Feven Gerezgiher reports:

An alleged hate crime in the town called Cold Spring, located 20 miles outside of St Cloud, has returned attention to longstanding racial divides in central Minnesota. A multiracial family says it was racial bias that motivated the man who harassed them for months before he drove a car into their house in July.

St Cloud State University’s Christopher Lehman said the incident reminded him of an event in 1917, when a lynch mob drove a black man out of St. Cloud for being in an interracial relationship.

“What happened in Cold Spring could certainly happen as a continuation of those feelings that have always been there among people and have just never been confronted or addressed by their families or by the city at large,” said Lehman.

Central Minnesota’s early ties to slavery are strong, but not common knowledge.

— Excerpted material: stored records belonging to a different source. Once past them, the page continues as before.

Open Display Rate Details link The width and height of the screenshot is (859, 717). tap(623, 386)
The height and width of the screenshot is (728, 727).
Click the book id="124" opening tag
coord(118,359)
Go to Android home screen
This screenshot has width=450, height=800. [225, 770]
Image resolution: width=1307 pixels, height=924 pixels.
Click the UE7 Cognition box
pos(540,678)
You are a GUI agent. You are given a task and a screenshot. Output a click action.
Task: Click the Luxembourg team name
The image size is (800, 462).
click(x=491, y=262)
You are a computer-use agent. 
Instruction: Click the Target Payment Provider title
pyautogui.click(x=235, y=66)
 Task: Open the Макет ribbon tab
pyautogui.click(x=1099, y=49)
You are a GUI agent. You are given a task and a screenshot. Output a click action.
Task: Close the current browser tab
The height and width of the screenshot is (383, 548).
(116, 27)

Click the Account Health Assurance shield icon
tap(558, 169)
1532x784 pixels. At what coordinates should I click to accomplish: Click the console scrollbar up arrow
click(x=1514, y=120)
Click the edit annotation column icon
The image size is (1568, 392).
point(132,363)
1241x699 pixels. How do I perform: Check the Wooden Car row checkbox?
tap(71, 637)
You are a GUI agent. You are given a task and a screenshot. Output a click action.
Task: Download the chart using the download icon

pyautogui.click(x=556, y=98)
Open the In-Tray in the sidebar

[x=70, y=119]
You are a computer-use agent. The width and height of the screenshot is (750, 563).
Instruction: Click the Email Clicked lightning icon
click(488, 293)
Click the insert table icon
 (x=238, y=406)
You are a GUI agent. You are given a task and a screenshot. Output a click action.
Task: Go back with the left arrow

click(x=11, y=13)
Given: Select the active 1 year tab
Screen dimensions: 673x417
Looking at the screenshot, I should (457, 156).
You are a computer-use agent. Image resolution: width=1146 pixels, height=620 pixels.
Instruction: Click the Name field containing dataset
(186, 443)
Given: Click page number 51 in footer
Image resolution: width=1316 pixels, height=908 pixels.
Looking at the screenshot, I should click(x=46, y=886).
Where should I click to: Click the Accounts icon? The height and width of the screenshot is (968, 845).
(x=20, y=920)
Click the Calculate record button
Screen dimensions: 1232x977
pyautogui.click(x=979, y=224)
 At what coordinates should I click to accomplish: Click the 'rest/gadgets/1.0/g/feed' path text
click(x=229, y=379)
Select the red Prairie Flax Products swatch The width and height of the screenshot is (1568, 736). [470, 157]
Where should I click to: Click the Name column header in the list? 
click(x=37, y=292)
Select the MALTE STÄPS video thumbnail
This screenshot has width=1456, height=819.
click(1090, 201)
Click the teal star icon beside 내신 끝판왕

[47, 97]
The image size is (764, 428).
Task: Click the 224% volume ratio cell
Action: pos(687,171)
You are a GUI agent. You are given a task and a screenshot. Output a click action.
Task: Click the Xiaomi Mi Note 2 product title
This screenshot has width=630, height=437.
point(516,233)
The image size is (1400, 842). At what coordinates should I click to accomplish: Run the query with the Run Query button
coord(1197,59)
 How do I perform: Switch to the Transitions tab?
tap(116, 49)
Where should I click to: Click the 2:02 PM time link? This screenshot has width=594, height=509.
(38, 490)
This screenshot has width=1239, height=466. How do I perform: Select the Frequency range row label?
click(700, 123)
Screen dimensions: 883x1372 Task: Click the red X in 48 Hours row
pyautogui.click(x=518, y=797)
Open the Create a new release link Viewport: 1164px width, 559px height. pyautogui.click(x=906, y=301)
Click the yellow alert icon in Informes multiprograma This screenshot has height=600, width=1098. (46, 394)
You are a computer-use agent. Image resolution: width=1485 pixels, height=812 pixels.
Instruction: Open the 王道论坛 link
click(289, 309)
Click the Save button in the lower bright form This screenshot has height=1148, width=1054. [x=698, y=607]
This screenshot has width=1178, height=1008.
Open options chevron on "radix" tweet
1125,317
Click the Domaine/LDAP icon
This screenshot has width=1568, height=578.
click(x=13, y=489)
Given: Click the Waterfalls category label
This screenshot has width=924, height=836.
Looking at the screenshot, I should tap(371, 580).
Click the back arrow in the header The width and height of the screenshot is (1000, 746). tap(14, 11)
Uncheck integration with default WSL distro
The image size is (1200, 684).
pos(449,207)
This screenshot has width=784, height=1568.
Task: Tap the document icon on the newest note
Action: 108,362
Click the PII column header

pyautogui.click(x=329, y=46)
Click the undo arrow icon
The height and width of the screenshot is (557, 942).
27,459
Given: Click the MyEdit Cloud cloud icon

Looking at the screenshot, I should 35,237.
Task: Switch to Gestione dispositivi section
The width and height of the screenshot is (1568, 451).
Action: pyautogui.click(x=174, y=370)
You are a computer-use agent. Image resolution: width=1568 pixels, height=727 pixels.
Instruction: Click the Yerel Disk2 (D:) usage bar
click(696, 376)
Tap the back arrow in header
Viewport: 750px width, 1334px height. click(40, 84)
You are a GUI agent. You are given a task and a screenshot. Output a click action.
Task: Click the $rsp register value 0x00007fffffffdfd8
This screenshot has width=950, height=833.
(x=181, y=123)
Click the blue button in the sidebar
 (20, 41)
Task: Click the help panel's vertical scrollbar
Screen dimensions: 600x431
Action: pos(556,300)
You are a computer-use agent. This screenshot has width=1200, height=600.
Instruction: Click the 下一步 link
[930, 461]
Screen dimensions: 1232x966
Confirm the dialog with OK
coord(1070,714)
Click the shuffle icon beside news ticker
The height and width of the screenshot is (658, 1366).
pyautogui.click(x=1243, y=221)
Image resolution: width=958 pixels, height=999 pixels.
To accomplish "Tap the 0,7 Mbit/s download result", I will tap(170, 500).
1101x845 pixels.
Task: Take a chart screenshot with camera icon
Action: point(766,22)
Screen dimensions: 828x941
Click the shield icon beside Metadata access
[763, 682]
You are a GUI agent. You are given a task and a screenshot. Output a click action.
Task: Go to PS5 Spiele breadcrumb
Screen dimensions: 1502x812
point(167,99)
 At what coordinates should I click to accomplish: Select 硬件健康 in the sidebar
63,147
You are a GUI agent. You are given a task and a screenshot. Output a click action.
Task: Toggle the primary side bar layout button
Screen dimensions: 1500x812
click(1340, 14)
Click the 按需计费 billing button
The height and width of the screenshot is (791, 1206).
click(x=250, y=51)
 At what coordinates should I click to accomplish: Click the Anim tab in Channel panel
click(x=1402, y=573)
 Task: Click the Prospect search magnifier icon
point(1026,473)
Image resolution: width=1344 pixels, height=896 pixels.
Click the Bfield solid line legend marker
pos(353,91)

Lehman authored the book “Slavery’s Reach: Southern Slaveholders in the North Star State.” He says in the mid-1800s, central Minnesota was a destination for slaveholders looking to invest in real estate and escape summer heat.

“The slaveholders who are investing in Minnesota have political control over St. Cloud and over central Minnesota in general,” Lehman said of the time. “So much so that central Minnesota becomes known as a political stronghold for the slaveholding class.”

Lehman said that influence continued in the area as European immigrants adopted pro-South and pro-slavery politics long after southerners departed. This worked to discourage Black people from moving to St. Cloud for nearly half a century, until the 1960s when government institutions wanted to diversify the local workforce.

According to Lehman, in recent years central Minnesota has begun to address its past, both by creating a park named after the state’s first slaves and by hosting community conversations.